> **Extract provided**
## START
On Saturday, November 30, 1878, shortly after 1:00 P.M. the people of Birmingham were terrified by a cannon-like explosion and hurried from their homes to find that the boilers at the mills had exploded. The engineer, J. I. Withrow and James Morse, D. C. Cramer, Marshall Harbaugh, Al Dell (colored), Lewis Bonnet, C. L. Moss and S. B. Shott were in or near the mill at the time of the explosion but none was seriously injured. James Morse, who lives west of this city with his son Frank Morse was a witness to the explosion and was standing only six feet from the boiler when it exploded. Mr. Morse was bookkeeper in the mill for thirty years. When the mills were repaired new ten foot boilers were made to order. The mills caught fire about 1880 and were considerably damaged. The damage was soon repaired and the mills continued to flourish.
## END
Name every person the account of the 1878 Birmingham boiler explosion says was in or near the mill when the boilers exploded.

> **Material**
## START
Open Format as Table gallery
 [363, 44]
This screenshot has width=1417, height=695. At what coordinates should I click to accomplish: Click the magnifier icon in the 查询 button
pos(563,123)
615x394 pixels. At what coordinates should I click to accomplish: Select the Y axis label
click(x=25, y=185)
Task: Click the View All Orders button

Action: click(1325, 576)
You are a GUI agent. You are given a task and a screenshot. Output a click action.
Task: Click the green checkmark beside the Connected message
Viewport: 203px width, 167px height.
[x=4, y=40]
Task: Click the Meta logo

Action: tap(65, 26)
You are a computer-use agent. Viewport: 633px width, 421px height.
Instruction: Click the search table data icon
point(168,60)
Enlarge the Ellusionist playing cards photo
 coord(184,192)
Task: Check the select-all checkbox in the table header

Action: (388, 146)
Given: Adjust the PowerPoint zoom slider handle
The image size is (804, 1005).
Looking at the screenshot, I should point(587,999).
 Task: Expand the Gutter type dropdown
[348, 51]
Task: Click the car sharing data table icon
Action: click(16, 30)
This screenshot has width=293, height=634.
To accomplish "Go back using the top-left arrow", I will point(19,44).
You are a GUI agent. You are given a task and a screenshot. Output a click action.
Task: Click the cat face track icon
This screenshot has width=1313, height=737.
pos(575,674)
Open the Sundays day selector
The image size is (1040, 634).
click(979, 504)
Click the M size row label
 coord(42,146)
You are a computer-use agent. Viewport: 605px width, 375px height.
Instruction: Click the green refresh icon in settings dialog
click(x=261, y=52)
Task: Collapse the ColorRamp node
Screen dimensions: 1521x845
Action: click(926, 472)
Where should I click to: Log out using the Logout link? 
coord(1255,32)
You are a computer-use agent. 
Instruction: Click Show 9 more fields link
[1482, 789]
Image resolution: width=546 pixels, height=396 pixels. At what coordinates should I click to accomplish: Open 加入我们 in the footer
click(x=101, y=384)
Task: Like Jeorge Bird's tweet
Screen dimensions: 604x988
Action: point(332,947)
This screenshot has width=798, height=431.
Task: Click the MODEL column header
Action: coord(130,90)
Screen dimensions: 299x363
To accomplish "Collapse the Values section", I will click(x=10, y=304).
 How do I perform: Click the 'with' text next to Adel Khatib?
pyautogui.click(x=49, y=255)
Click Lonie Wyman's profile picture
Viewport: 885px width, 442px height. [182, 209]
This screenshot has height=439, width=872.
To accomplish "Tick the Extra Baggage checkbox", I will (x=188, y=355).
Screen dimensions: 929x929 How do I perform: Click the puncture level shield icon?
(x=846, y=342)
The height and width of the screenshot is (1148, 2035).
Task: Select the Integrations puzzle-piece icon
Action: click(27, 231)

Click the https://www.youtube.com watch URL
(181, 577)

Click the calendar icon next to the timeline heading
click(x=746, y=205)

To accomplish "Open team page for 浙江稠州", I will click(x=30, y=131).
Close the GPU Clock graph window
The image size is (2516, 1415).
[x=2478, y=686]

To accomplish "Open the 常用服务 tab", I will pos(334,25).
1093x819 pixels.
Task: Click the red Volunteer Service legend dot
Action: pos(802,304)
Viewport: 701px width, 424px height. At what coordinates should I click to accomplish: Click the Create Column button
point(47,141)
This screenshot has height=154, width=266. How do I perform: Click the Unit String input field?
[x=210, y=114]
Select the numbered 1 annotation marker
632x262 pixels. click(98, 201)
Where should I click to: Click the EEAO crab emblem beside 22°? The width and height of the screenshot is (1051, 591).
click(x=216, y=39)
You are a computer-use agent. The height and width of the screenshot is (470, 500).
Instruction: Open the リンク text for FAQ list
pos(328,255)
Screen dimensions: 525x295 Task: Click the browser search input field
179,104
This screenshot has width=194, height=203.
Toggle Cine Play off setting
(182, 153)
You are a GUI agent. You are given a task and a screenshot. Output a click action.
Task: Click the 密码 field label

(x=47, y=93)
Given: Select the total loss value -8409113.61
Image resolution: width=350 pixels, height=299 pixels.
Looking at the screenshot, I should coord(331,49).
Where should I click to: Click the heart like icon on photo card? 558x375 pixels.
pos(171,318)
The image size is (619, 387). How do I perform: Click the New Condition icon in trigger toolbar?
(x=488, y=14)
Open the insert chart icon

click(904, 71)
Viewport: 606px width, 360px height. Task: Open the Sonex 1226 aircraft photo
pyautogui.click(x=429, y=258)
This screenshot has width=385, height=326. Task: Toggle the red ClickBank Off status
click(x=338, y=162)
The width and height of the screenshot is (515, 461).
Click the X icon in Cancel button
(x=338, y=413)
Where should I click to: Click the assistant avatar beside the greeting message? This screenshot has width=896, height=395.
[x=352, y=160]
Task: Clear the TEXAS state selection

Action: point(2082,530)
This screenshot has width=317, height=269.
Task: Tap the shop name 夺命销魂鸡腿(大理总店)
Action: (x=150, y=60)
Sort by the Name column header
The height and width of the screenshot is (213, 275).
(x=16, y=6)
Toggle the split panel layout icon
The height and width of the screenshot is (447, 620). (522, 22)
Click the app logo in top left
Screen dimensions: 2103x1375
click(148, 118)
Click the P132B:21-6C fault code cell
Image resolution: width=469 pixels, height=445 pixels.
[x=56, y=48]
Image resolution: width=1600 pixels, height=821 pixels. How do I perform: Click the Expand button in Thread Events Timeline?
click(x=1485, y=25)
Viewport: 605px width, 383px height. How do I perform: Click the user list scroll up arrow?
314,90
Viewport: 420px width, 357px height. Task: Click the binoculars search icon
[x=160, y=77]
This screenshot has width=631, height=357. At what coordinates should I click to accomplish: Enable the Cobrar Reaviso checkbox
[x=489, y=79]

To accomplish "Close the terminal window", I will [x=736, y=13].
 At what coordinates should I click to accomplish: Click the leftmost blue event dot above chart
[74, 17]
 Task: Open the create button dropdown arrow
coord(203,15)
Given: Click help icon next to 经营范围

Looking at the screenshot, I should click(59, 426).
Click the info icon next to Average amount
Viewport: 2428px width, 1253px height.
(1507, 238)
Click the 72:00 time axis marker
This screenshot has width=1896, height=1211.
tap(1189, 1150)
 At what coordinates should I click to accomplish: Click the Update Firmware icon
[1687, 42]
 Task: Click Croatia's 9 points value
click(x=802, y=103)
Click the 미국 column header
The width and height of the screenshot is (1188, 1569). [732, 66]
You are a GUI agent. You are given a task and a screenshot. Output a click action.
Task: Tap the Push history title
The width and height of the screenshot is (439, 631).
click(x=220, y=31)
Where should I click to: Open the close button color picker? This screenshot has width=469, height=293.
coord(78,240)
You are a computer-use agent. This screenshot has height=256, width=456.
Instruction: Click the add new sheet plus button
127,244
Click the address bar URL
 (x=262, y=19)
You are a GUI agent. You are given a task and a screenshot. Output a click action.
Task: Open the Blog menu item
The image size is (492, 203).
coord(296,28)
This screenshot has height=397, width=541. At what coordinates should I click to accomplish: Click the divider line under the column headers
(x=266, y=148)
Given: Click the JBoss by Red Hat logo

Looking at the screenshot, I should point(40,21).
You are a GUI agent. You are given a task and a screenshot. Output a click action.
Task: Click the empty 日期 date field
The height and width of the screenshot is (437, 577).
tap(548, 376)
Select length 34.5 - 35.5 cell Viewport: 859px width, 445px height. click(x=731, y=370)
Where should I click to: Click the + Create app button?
## END
> **Final result**
J. I. Withrow, James Morse, D. C. Cramer, Marshall Harbaugh, Al Dell, Lewis Bonnet, C. L. Moss, S. B. Shott